> What to produce
Among the entries below, one line contains "Viewport: 1672px width, 995px height." and another contains "Image resolution: width=644". Transcribe those two lines and every line between them, exactly.

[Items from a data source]
.....

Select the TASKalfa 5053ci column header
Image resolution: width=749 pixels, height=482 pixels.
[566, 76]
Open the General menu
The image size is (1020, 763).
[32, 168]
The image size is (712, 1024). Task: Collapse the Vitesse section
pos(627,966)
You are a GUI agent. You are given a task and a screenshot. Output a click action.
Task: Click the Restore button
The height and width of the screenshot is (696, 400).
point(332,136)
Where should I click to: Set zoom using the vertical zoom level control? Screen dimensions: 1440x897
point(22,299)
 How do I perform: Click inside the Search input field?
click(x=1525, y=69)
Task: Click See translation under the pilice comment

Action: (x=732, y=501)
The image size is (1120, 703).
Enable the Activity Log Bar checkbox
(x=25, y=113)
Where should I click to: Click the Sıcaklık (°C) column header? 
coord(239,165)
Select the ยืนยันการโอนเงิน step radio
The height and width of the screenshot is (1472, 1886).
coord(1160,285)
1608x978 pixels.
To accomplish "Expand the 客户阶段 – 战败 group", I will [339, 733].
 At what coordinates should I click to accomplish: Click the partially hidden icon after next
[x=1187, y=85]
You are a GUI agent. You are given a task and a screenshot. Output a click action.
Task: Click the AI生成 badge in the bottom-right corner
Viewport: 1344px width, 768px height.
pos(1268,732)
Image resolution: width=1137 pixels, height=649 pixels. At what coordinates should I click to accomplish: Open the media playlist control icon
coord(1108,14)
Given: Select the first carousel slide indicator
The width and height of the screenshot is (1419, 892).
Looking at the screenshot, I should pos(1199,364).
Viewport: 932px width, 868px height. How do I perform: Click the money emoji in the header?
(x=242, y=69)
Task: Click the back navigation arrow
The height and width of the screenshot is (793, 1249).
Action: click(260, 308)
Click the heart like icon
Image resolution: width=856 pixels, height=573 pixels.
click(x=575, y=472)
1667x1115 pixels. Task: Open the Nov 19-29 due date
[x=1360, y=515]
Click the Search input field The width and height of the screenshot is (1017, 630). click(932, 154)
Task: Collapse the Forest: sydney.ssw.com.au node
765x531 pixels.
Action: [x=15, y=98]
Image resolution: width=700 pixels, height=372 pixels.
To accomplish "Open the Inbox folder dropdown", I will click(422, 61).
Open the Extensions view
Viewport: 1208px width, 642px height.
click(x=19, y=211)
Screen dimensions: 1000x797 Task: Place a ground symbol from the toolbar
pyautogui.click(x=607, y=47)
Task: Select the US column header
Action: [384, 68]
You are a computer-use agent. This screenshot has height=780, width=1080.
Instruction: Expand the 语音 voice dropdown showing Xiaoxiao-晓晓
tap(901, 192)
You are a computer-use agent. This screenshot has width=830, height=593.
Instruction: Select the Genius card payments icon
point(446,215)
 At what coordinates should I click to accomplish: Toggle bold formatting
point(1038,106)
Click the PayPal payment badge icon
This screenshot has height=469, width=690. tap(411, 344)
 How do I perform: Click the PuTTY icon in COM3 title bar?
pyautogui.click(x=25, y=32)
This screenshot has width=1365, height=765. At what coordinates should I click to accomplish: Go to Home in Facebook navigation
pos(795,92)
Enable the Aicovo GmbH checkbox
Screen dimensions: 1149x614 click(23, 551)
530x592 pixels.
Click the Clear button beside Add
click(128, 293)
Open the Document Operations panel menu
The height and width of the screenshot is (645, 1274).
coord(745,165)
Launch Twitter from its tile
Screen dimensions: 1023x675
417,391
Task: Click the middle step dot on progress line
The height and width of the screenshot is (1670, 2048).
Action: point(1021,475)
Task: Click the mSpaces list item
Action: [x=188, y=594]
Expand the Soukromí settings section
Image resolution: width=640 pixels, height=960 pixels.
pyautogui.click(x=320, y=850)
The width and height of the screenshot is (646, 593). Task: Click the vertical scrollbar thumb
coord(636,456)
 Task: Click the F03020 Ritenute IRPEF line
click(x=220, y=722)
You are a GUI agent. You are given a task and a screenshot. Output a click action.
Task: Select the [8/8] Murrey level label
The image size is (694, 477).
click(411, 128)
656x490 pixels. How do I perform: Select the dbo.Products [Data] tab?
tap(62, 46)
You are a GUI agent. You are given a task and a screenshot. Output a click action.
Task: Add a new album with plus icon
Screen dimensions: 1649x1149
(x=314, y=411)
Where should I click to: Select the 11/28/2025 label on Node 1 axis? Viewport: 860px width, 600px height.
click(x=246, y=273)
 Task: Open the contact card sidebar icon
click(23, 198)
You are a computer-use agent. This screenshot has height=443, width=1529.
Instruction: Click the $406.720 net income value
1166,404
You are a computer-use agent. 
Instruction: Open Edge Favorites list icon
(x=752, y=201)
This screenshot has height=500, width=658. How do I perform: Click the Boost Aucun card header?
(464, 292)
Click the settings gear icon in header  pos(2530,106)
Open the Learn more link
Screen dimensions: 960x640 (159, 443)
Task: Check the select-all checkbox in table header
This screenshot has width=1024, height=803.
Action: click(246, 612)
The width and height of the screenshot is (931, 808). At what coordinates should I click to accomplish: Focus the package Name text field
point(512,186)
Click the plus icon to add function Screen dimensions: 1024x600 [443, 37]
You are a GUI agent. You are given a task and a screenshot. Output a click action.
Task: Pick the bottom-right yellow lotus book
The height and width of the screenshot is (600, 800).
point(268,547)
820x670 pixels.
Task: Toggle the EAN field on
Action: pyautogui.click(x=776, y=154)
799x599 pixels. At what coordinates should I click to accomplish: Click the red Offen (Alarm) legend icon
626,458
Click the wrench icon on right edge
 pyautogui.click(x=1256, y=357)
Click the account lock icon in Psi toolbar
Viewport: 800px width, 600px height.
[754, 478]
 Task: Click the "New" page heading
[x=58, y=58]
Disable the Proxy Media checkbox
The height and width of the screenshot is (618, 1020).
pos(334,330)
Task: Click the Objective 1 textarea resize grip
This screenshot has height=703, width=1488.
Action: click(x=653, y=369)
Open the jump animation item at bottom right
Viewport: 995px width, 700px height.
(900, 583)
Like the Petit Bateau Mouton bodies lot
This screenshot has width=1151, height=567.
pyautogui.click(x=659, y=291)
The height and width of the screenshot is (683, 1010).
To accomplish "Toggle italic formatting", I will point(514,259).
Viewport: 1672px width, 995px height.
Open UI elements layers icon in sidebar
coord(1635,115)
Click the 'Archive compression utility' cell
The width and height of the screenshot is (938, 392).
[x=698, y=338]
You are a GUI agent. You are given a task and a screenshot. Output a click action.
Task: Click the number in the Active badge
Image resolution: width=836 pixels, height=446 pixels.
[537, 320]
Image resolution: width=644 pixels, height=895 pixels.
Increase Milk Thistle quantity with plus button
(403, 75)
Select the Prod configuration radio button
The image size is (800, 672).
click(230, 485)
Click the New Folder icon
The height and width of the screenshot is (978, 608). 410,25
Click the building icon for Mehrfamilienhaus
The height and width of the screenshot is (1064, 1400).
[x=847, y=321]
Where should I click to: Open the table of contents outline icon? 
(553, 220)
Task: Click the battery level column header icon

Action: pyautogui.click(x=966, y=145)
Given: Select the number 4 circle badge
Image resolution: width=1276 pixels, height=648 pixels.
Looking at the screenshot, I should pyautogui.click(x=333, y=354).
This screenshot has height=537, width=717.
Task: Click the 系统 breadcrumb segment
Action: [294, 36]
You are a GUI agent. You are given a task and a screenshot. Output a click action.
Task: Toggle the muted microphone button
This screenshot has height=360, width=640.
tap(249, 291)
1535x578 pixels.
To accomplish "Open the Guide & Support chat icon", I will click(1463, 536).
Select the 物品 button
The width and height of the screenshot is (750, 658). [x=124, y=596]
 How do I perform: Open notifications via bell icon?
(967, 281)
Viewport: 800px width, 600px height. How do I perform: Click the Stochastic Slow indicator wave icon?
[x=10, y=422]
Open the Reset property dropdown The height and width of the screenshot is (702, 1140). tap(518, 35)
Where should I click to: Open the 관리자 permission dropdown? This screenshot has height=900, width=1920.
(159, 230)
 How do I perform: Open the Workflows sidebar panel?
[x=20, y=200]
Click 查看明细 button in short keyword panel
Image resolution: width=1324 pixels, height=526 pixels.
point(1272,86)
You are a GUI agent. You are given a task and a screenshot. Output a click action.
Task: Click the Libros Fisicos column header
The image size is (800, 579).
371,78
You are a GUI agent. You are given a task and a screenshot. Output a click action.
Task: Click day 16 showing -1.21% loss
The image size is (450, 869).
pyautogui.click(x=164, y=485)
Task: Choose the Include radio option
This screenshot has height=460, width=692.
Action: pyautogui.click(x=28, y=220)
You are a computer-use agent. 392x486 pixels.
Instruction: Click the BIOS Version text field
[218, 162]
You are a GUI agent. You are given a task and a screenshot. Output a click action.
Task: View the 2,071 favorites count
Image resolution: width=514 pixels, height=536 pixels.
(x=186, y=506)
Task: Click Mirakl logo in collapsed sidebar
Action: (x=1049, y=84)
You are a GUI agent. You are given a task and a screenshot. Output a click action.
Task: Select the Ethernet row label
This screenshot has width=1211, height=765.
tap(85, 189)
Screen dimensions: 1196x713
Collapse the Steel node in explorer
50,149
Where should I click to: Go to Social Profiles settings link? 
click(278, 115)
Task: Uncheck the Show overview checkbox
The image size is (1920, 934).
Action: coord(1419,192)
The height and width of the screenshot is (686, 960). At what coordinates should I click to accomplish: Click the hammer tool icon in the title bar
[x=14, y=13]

.....

> Solution
Viewport: 1672px width, 995px height.
Open UI elements layers icon in sidebar
coord(1635,115)
Click the 'Archive compression utility' cell
The width and height of the screenshot is (938, 392).
[x=698, y=338]
You are a GUI agent. You are given a task and a screenshot. Output a click action.
Task: Click the number in the Active badge
Image resolution: width=836 pixels, height=446 pixels.
[537, 320]
Image resolution: width=644 pixels, height=895 pixels.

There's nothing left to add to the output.